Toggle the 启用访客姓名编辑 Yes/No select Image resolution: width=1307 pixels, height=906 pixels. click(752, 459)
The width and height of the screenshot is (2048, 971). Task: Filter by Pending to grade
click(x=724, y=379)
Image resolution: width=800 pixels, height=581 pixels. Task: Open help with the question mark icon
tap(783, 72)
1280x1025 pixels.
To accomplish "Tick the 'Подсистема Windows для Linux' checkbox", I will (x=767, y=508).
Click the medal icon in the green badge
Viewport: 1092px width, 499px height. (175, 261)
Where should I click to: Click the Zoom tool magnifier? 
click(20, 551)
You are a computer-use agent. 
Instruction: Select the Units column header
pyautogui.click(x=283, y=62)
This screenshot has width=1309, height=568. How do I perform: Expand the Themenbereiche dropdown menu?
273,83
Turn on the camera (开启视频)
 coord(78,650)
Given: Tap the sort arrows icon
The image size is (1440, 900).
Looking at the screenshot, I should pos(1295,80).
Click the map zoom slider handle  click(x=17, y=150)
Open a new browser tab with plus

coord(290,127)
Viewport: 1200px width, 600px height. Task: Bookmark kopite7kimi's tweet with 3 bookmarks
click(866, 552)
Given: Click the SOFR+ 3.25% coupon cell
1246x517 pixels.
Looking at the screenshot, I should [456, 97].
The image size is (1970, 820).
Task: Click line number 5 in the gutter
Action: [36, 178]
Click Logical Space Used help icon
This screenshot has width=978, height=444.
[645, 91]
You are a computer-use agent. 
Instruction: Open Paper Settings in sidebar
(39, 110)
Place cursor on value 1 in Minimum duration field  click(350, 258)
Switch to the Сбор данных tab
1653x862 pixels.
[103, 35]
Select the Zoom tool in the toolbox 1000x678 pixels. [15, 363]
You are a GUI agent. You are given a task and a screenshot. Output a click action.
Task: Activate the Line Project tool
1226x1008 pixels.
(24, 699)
——
[Exercise directions]: Give back all the material, with each line exactly as it stands.

[Response for this exercise]:
Toggle the 启用访客姓名编辑 Yes/No select Image resolution: width=1307 pixels, height=906 pixels. click(752, 459)
The width and height of the screenshot is (2048, 971). Task: Filter by Pending to grade
click(x=724, y=379)
Image resolution: width=800 pixels, height=581 pixels. Task: Open help with the question mark icon
tap(783, 72)
1280x1025 pixels.
To accomplish "Tick the 'Подсистема Windows для Linux' checkbox", I will (x=767, y=508).
Click the medal icon in the green badge
Viewport: 1092px width, 499px height. (175, 261)
Where should I click to: Click the Zoom tool magnifier? 
click(20, 551)
You are a computer-use agent. 
Instruction: Select the Units column header
pyautogui.click(x=283, y=62)
This screenshot has width=1309, height=568. How do I perform: Expand the Themenbereiche dropdown menu?
273,83
Turn on the camera (开启视频)
 coord(78,650)
Given: Tap the sort arrows icon
The image size is (1440, 900).
Looking at the screenshot, I should pos(1295,80).
Click the map zoom slider handle  click(x=17, y=150)
Open a new browser tab with plus

coord(290,127)
Viewport: 1200px width, 600px height. Task: Bookmark kopite7kimi's tweet with 3 bookmarks
click(866, 552)
Given: Click the SOFR+ 3.25% coupon cell
1246x517 pixels.
Looking at the screenshot, I should [456, 97].
The image size is (1970, 820).
Task: Click line number 5 in the gutter
Action: [36, 178]
Click Logical Space Used help icon
This screenshot has width=978, height=444.
[645, 91]
You are a computer-use agent. 
Instruction: Open Paper Settings in sidebar
(39, 110)
Place cursor on value 1 in Minimum duration field  click(350, 258)
Switch to the Сбор данных tab
1653x862 pixels.
[103, 35]
Select the Zoom tool in the toolbox 1000x678 pixels. [15, 363]
You are a GUI agent. You are given a task and a screenshot. Output a click action.
Task: Activate the Line Project tool
1226x1008 pixels.
(24, 699)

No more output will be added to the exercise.